Oh, shit. I hesitated and lost count of the 9mm rounds I’d been counting. I’d thought that if Cavazos killed his longtime rival, all Tower’s people would be free of their bonds. Including both Kori and Cam.
“Clever,” Ruben said, and I could practically see the gears turning in his head. No doubt his team of lawyers would soon have a new clause to draft. “Who’s his successor?”
Kori looked at him as if he’d just asked her who shot Kennedy. “I couldn’t tell you even if I wanted to.” She dismissed him again and her gaze pleaded with me as I loaded an extra clip. “Liv, if you let him kill Tower, I’ll wind up…in a very bad position. And so will Cam.”
“A bad position? Like…working for someone you hate?” With a glance at Cavazos, I dropped the clip from my gun and slid a fresh one into place until it clicked home.
“Married to someone you want to kill?” Meika suggested.
Kori actually rolled her eyes. “No, much fuckin’ worse than those.”
“Like missing your daughter?” Anne asked softly, and the entire room fell silent.
Kori slumped against her bindings, as Ruben knelt to clean up his own spilled blood. “Yes, actually. Kinda like that. Only I don’t have a daughter,” she added, before any of us could ask. Then she turned to me again. “You may think you and Cam are star-crossed now, but if you kill Tower, things will be worse for the two of you than you can even fucking imagine.”
I dropped the newly loaded gun into my left holster. “I have a pretty good imagination.” Which was why the drawer full of ropes and handcuffs bothered me.
“Olivia.
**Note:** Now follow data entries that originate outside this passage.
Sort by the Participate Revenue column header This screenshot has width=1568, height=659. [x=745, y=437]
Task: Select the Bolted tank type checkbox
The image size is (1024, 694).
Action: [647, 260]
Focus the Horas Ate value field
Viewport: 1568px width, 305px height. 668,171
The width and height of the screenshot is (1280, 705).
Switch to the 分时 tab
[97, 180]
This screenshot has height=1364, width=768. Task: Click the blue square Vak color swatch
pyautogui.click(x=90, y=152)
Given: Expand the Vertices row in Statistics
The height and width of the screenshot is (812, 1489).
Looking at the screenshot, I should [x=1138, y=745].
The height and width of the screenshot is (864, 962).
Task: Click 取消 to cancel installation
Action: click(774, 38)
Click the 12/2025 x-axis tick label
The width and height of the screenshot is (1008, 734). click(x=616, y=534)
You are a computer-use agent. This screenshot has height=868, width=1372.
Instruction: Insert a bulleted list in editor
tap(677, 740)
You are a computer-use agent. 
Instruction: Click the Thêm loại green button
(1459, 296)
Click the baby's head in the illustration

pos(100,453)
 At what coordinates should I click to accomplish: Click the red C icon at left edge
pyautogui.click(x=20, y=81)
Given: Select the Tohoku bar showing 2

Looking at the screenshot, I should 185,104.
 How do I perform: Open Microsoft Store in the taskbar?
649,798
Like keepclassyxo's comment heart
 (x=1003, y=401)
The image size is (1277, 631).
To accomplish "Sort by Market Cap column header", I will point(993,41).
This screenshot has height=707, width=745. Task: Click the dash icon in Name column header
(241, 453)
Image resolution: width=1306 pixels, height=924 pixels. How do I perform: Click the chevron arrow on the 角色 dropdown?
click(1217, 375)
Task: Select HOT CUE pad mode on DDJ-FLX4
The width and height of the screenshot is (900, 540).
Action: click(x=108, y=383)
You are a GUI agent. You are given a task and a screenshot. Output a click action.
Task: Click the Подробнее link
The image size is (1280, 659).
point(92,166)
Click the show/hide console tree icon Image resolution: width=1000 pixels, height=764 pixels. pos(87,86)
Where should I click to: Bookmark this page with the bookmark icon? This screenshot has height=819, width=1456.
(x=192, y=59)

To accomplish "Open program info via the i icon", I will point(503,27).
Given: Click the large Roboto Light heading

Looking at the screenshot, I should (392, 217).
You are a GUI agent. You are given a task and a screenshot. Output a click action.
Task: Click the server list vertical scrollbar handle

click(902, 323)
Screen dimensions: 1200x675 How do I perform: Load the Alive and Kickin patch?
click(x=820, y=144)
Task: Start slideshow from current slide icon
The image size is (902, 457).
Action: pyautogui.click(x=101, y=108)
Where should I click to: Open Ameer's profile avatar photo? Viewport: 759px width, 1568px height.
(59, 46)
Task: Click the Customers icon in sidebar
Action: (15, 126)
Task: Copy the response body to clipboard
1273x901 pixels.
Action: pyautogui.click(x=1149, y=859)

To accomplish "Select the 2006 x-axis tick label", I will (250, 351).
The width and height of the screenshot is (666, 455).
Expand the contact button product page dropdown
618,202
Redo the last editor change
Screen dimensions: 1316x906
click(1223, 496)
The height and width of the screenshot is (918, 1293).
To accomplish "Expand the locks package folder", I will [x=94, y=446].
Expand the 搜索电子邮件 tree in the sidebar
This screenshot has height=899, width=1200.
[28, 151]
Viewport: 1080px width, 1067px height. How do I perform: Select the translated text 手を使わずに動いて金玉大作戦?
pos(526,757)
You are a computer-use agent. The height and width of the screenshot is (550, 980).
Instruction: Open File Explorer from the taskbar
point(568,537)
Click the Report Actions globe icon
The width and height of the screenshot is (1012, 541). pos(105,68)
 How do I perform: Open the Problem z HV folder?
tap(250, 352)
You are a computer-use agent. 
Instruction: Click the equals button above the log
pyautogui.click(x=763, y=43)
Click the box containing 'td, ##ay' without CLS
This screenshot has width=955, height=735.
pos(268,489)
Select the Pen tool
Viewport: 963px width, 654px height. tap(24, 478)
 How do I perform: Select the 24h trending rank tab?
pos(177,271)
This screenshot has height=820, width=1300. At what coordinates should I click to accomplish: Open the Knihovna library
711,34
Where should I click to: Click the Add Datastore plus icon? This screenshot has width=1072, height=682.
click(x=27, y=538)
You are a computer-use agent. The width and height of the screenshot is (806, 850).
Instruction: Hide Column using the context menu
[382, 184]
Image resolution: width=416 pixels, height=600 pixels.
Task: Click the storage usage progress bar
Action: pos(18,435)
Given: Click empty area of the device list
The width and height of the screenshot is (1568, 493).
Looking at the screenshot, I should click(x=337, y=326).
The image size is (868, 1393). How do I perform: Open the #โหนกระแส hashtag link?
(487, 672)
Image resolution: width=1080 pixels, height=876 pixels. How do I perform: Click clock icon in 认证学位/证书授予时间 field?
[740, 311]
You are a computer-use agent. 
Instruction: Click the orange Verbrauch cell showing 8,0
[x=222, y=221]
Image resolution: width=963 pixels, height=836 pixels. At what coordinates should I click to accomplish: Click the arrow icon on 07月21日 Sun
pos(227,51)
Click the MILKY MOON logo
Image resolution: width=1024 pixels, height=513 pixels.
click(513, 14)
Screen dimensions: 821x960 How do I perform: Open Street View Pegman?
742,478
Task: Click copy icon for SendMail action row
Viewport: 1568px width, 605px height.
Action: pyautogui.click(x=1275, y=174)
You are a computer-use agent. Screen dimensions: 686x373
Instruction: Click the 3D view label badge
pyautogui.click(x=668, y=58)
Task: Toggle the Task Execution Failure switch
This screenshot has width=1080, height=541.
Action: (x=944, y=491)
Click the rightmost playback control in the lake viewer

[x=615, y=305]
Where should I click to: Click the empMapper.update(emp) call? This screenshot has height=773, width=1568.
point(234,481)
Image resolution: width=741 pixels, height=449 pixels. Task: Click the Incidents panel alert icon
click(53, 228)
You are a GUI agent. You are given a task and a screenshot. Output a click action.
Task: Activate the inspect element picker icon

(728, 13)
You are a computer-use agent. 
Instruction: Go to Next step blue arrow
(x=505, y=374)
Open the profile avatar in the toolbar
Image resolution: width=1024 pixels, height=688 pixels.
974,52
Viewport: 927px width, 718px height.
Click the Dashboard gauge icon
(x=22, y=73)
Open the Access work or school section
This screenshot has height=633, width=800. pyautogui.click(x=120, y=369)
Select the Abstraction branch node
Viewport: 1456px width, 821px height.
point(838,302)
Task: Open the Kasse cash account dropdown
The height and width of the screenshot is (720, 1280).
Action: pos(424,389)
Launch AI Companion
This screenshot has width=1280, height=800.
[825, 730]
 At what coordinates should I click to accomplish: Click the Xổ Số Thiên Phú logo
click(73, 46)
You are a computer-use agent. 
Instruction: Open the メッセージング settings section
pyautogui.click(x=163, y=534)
Nothing good will happen if Tower dies.” She closed her eyes, then met my gaze again. “Take Hadley home—I’d help you if I could. But don’t kill Jake Tower. You have to trust me on this.”
And the funny thing was that I did. I believed her.
“Okay,” I said finally, dropping the second pistol into the holster beneath my right arm, and Meika propped both hands on her hips, scowling at me.
“Niña, I don’t think you understand how this works. La puta in the chair doesn’t get to say how things go.”
“Neither does the bitch who killed Hadley’s mother,” I snapped, and Kori glanced at Meika in surprise, which morphed quickly into fury.
“Is there anything else we should know? Anything you can tell us?” I asked
“Yes, and no,” Kori said. “In that order.”
“Great.” I pulled my jacket on over the shoulder holsters and grabbed my smallest duffel, then glanced at the others. “Let’s go.”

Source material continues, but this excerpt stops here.